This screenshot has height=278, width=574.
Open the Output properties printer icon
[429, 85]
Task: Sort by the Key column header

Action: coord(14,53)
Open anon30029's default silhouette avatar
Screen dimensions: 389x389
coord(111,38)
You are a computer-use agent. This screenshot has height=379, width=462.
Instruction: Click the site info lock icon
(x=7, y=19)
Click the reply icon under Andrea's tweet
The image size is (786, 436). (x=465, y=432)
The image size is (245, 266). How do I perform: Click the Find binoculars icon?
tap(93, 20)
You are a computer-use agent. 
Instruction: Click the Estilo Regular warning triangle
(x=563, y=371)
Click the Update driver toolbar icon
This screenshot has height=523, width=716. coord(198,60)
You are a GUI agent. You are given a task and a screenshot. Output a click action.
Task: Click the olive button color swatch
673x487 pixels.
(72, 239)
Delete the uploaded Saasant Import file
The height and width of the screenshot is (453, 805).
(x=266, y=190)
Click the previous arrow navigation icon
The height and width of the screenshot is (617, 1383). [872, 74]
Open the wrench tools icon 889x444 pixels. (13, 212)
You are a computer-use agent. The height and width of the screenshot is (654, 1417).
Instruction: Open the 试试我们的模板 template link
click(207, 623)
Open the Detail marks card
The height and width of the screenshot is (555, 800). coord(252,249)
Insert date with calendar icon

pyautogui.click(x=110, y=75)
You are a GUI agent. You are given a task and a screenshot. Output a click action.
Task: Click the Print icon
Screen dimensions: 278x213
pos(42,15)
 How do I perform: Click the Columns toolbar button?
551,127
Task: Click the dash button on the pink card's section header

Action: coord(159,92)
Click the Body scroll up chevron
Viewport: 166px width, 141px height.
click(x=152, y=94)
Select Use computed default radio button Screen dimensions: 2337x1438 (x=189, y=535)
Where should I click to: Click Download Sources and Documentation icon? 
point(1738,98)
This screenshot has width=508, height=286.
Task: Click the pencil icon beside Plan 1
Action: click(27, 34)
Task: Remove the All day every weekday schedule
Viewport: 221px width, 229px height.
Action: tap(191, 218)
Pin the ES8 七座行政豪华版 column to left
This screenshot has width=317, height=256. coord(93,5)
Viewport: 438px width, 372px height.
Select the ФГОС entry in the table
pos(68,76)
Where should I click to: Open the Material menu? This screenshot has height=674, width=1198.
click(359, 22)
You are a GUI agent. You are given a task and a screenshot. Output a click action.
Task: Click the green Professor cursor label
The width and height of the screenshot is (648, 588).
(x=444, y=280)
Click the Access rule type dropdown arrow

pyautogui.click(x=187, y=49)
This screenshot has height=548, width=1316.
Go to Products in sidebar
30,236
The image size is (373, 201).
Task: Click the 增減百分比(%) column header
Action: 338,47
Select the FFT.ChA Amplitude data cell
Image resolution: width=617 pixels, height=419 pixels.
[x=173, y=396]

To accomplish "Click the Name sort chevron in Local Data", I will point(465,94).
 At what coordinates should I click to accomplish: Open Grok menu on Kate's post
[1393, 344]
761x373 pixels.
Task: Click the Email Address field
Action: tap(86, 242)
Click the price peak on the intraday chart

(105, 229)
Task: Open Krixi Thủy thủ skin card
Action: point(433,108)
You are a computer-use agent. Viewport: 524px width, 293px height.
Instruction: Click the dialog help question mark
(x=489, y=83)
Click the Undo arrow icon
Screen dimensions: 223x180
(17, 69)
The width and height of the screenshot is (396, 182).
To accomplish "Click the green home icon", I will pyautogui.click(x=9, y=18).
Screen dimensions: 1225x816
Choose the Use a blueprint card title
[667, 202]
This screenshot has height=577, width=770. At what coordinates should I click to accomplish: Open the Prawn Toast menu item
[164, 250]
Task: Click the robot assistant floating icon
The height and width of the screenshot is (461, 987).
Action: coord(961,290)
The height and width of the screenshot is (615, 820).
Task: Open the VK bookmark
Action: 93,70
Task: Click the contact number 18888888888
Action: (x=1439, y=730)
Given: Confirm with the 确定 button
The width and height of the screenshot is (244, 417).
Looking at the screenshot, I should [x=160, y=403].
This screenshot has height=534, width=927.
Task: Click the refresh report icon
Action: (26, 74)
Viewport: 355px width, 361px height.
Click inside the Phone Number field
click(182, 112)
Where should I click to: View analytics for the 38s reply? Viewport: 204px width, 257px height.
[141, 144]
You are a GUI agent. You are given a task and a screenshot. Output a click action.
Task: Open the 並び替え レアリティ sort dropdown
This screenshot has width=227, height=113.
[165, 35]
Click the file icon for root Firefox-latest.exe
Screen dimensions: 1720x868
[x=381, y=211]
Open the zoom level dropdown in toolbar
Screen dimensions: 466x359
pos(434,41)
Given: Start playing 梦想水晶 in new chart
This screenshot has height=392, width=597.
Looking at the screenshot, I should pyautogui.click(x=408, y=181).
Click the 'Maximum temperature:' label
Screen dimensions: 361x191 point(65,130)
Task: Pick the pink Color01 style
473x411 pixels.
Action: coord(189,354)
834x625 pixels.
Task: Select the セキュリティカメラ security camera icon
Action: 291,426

----

REQUEST:
Lay out every item above as a Markdown table with two columns, Row and Line: number each line in Row, put its text in Line, and leave out blank lines.

ANSWER TO THE PROBLEM:
| Row | Line |
|---|---|
| 1 | This screenshot has height=278, width=574. |
| 2 | Open the Output properties printer icon |
| 3 | [429, 85] |
| 4 | Task: Sort by the Key column header |
| 5 | Action: coord(14,53) |
| 6 | Open anon30029's default silhouette avatar |
| 7 | Screen dimensions: 389x389 |
| 8 | coord(111,38) |
| 9 | You are a computer-use agent. This screenshot has height=379, width=462. |
| 10 | Instruction: Click the site info lock icon |
| 11 | (x=7, y=19) |
| 12 | Click the reply icon under Andrea's tweet |
| 13 | The image size is (786, 436). (x=465, y=432) |
| 14 | The image size is (245, 266). How do I perform: Click the Find binoculars icon? |
| 15 | tap(93, 20) |
| 16 | You are a computer-use agent.  |
| 17 | Instruction: Click the Estilo Regular warning triangle |
| 18 | (x=563, y=371) |
| 19 | Click the Update driver toolbar icon |
| 20 | This screenshot has height=523, width=716. coord(198,60) |
| 21 | You are a GUI agent. You are given a task and a screenshot. Output a click action. |
| 22 | Task: Click the olive button color swatch |
| 23 | 673x487 pixels. |
| 24 | (72, 239) |
| 25 | Delete the uploaded Saasant Import file |
| 26 | The height and width of the screenshot is (453, 805). |
| 27 | (x=266, y=190) |
| 28 | Click the previous arrow navigation icon |
| 29 | The height and width of the screenshot is (617, 1383). [872, 74] |
| 30 | Open the wrench tools icon 889x444 pixels. (13, 212) |
| 31 | You are a computer-use agent. The height and width of the screenshot is (654, 1417). |
| 32 | Instruction: Open the 试试我们的模板 template link |
| 33 | click(207, 623) |
| 34 | Open the Detail marks card |
| 35 | The height and width of the screenshot is (555, 800). coord(252,249) |
| 36 | Insert date with calendar icon |
| 37 | pyautogui.click(x=110, y=75) |
| 38 | You are a GUI agent. You are given a task and a screenshot. Output a click action. |
| 39 | Task: Click the Print icon |
| 40 | Screen dimensions: 278x213 |
| 41 | pos(42,15) |
| 42 |  How do I perform: Click the Columns toolbar button? |
| 43 | 551,127 |
| 44 | Task: Click the dash button on the pink card's section header |
| 45 | Action: coord(159,92) |
| 46 | Click the Body scroll up chevron |
| 47 | Viewport: 166px width, 141px height. |
| 48 | click(x=152, y=94) |
| 49 | Select Use computed default radio button Screen dimensions: 2337x1438 (x=189, y=535) |
| 50 | Where should I click to: Click Download Sources and Documentation icon?  |
| 51 | point(1738,98) |
| 52 | This screenshot has width=508, height=286. |
| 53 | Task: Click the pencil icon beside Plan 1 |
| 54 | Action: click(27, 34) |
| 55 | Task: Remove the All day every weekday schedule |
| 56 | Viewport: 221px width, 229px height. |
| 57 | Action: tap(191, 218) |
| 58 | Pin the ES8 七座行政豪华版 column to left |
| 59 | This screenshot has width=317, height=256. coord(93,5) |
| 60 | Viewport: 438px width, 372px height. |
| 61 | Select the ФГОС entry in the table |
| 62 | pos(68,76) |
| 63 | Where should I click to: Open the Material menu? This screenshot has height=674, width=1198. |
| 64 | click(359, 22) |
| 65 | You are a GUI agent. You are given a task and a screenshot. Output a click action. |
| 66 | Task: Click the green Professor cursor label |
| 67 | The width and height of the screenshot is (648, 588). |
| 68 | (x=444, y=280) |
| 69 | Click the Access rule type dropdown arrow |
| 70 | pyautogui.click(x=187, y=49) |
| 71 | This screenshot has height=548, width=1316. |
| 72 | Go to Products in sidebar |
| 73 | 30,236 |
| 74 | The image size is (373, 201). |
| 75 | Task: Click the 增減百分比(%) column header |
| 76 | Action: 338,47 |
| 77 | Select the FFT.ChA Amplitude data cell |
| 78 | Image resolution: width=617 pixels, height=419 pixels. |
| 79 | [x=173, y=396] |
| 80 | To accomplish "Click the Name sort chevron in Local Data", I will point(465,94). |
| 81 |  At what coordinates should I click to accomplish: Open Grok menu on Kate's post |
| 82 | [1393, 344] |
| 83 | 761x373 pixels. |
| 84 | Task: Click the Email Address field |
| 85 | Action: tap(86, 242) |
| 86 | Click the price peak on the intraday chart |
| 87 | (105, 229) |
| 88 | Task: Open Krixi Thủy thủ skin card |
| 89 | Action: point(433,108) |
| 90 | You are a computer-use agent. Viewport: 524px width, 293px height. |
| 91 | Instruction: Click the dialog help question mark |
| 92 | (x=489, y=83) |
| 93 | Click the Undo arrow icon |
| 94 | Screen dimensions: 223x180 |
| 95 | (17, 69) |
| 96 | The width and height of the screenshot is (396, 182). |
| 97 | To accomplish "Click the green home icon", I will pyautogui.click(x=9, y=18). |
| 98 | Screen dimensions: 1225x816 |
| 99 | Choose the Use a blueprint card title |
| 100 | [667, 202] |
| 101 | This screenshot has height=577, width=770. At what coordinates should I click to accomplish: Open the Prawn Toast menu item |
| 102 | [164, 250] |
| 103 | Task: Click the robot assistant floating icon |
| 104 | The height and width of the screenshot is (461, 987). |
| 105 | Action: coord(961,290) |
| 106 | The height and width of the screenshot is (615, 820). |
| 107 | Task: Open the VK bookmark |
| 108 | Action: 93,70 |
| 109 | Task: Click the contact number 18888888888 |
| 110 | Action: (x=1439, y=730) |
| 111 | Given: Confirm with the 确定 button |
| 112 | The width and height of the screenshot is (244, 417). |
| 113 | Looking at the screenshot, I should [x=160, y=403]. |
| 114 | This screenshot has height=534, width=927. |
| 115 | Task: Click the refresh report icon |
| 116 | Action: (26, 74) |
| 117 | Viewport: 355px width, 361px height. |
| 118 | Click inside the Phone Number field |
| 119 | click(182, 112) |
| 120 | Where should I click to: View analytics for the 38s reply? Viewport: 204px width, 257px height. |
| 121 | [141, 144] |
| 122 | You are a GUI agent. You are given a task and a screenshot. Output a click action. |
| 123 | Task: Open the 並び替え レアリティ sort dropdown |
| 124 | This screenshot has width=227, height=113. |
| 125 | [165, 35] |
| 126 | Click the file icon for root Firefox-latest.exe |
| 127 | Screen dimensions: 1720x868 |
| 128 | [x=381, y=211] |
| 129 | Open the zoom level dropdown in toolbar |
| 130 | Screen dimensions: 466x359 |
| 131 | pos(434,41) |
| 132 | Given: Start playing 梦想水晶 in new chart |
| 133 | This screenshot has height=392, width=597. |
| 134 | Looking at the screenshot, I should pyautogui.click(x=408, y=181). |
| 135 | Click the 'Maximum temperature:' label |
| 136 | Screen dimensions: 361x191 point(65,130) |
| 137 | Task: Pick the pink Color01 style |
| 138 | 473x411 pixels. |
| 139 | Action: coord(189,354) |
| 140 | 834x625 pixels. |
| 141 | Task: Select the セキュリティカメラ security camera icon |
| 142 | Action: 291,426 |